**Work to complete:** Repeat the lines from the start of the records through the line containing "coord(858,108)", copying each one exactly.

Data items
────────────────────────────────────────

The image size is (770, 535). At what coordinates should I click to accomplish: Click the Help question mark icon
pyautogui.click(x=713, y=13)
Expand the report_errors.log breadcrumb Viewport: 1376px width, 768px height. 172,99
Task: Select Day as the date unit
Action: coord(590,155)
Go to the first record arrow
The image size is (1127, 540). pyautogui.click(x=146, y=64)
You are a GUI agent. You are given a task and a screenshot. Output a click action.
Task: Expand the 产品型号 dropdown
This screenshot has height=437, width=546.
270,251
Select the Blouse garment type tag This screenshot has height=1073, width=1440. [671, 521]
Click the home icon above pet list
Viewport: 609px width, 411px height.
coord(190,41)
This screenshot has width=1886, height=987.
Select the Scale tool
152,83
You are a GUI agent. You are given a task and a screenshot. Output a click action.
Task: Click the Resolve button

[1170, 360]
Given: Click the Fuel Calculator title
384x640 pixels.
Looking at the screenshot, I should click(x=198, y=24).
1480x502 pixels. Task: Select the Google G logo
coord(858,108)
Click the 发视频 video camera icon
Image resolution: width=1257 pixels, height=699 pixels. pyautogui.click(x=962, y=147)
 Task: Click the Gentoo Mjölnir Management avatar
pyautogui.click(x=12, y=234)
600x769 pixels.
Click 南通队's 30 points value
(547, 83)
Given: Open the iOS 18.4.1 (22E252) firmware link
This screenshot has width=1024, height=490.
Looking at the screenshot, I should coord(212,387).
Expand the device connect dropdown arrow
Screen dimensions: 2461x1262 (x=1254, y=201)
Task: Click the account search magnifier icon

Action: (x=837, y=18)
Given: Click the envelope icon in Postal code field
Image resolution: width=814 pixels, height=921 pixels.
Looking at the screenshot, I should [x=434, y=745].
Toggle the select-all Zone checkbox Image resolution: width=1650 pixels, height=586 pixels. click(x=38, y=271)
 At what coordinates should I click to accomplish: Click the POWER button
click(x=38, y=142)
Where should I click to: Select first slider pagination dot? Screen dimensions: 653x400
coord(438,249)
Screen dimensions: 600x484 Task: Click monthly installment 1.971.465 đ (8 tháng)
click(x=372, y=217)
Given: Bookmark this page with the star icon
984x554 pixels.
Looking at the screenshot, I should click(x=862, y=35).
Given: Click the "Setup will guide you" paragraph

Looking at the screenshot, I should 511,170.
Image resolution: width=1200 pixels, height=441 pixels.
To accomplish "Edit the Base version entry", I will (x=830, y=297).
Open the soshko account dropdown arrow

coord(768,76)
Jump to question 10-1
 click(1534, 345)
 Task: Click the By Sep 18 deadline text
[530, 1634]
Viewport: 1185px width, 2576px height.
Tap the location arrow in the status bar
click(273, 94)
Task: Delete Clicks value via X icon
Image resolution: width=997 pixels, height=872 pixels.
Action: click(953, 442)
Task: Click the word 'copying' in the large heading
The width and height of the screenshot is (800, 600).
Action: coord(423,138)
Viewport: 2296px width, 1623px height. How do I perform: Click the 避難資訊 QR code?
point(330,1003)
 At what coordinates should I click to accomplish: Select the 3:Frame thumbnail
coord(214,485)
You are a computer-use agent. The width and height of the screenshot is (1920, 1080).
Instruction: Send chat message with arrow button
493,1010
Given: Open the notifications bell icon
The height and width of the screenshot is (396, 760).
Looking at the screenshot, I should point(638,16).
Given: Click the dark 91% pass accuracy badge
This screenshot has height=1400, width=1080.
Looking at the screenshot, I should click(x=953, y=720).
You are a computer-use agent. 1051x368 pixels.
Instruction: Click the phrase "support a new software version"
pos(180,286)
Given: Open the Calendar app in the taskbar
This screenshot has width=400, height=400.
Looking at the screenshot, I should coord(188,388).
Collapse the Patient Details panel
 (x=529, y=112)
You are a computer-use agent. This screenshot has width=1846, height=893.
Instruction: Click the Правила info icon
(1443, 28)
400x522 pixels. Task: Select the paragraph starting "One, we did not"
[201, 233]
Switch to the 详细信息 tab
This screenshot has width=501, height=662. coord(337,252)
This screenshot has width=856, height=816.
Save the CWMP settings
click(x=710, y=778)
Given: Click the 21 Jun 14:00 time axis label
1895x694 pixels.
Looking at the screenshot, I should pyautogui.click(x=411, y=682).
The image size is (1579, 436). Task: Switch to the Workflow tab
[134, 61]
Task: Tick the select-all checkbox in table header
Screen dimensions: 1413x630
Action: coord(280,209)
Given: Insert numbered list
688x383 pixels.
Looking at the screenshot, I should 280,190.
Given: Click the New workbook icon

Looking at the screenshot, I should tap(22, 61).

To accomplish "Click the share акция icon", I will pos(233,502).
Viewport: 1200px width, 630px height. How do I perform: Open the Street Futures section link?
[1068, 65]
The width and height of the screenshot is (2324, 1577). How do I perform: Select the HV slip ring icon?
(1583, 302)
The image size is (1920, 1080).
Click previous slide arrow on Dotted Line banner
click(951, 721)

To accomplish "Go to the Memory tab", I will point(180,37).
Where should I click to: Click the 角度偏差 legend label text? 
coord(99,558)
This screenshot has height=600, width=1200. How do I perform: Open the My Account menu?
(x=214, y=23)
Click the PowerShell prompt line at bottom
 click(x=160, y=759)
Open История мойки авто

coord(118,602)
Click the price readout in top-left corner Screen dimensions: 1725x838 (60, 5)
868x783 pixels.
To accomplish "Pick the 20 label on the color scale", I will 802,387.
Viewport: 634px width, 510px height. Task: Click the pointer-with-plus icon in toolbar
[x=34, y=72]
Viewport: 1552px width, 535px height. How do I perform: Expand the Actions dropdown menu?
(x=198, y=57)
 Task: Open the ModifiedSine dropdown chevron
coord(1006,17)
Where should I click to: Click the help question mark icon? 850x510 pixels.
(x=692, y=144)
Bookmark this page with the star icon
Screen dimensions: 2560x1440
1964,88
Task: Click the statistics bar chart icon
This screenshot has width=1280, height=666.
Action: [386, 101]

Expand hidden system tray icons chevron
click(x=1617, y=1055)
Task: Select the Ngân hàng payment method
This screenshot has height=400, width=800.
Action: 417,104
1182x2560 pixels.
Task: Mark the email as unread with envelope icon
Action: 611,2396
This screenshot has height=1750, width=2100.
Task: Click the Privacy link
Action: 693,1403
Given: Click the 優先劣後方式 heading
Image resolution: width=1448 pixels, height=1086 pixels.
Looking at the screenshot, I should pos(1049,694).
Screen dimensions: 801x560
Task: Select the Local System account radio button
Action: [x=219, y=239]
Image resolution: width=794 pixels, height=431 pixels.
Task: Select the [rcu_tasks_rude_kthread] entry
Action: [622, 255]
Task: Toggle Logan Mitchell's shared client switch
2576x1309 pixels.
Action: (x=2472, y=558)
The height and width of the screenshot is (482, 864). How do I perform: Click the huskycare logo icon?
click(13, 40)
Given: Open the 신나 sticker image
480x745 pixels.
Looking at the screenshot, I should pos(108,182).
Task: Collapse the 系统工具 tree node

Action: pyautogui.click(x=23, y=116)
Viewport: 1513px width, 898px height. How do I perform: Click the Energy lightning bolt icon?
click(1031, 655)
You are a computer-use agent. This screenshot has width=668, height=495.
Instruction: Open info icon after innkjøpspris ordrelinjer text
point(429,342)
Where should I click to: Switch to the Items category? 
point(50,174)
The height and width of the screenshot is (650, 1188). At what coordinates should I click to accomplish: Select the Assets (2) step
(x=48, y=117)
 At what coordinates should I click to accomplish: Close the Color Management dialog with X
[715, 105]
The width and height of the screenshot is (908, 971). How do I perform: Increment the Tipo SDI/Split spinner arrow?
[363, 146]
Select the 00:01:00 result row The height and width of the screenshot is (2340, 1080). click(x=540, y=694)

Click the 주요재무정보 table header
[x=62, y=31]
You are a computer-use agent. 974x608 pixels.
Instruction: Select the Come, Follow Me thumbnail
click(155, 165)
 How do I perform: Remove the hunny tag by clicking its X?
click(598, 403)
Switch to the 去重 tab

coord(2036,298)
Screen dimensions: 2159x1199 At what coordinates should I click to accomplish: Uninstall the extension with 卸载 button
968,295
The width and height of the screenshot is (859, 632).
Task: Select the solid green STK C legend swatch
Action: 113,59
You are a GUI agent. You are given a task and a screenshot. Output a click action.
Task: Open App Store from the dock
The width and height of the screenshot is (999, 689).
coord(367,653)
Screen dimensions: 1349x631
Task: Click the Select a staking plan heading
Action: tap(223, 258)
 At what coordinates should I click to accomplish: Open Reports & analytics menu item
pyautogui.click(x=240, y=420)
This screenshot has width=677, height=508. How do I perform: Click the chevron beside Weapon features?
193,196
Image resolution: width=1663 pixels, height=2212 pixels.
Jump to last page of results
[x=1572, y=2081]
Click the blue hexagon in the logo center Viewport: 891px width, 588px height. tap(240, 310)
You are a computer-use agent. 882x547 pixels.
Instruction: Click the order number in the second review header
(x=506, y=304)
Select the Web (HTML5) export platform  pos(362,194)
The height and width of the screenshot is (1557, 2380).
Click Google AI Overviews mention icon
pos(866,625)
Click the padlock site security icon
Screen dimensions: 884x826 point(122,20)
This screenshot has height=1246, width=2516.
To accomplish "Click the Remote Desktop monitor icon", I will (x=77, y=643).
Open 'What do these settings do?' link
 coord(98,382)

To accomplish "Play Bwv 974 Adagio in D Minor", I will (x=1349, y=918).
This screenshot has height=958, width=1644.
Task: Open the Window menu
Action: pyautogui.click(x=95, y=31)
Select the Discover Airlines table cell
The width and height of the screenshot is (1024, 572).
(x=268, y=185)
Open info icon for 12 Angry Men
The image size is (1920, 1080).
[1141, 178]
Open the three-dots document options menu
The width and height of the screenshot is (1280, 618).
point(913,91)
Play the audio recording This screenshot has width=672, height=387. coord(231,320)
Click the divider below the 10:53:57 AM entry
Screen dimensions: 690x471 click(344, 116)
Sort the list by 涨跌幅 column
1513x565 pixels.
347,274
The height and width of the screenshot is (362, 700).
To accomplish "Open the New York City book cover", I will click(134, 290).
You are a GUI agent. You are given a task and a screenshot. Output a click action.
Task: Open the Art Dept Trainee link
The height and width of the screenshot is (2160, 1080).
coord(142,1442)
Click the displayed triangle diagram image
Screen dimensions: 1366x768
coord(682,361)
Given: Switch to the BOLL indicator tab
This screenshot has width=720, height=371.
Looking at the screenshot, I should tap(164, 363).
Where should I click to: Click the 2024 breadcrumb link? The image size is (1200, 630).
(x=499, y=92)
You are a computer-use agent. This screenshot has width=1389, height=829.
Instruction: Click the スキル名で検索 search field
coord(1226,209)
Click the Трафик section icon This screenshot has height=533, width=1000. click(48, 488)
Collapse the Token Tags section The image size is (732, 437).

────────────────────────────────────────

**Reply to the task:**
The image size is (770, 535). At what coordinates should I click to accomplish: Click the Help question mark icon
pyautogui.click(x=713, y=13)
Expand the report_errors.log breadcrumb Viewport: 1376px width, 768px height. 172,99
Task: Select Day as the date unit
Action: coord(590,155)
Go to the first record arrow
The image size is (1127, 540). pyautogui.click(x=146, y=64)
You are a GUI agent. You are given a task and a screenshot. Output a click action.
Task: Expand the 产品型号 dropdown
This screenshot has height=437, width=546.
270,251
Select the Blouse garment type tag This screenshot has height=1073, width=1440. [671, 521]
Click the home icon above pet list
Viewport: 609px width, 411px height.
coord(190,41)
This screenshot has width=1886, height=987.
Select the Scale tool
152,83
You are a GUI agent. You are given a task and a screenshot. Output a click action.
Task: Click the Resolve button

[1170, 360]
Given: Click the Fuel Calculator title
384x640 pixels.
Looking at the screenshot, I should click(x=198, y=24).
1480x502 pixels. Task: Select the Google G logo
coord(858,108)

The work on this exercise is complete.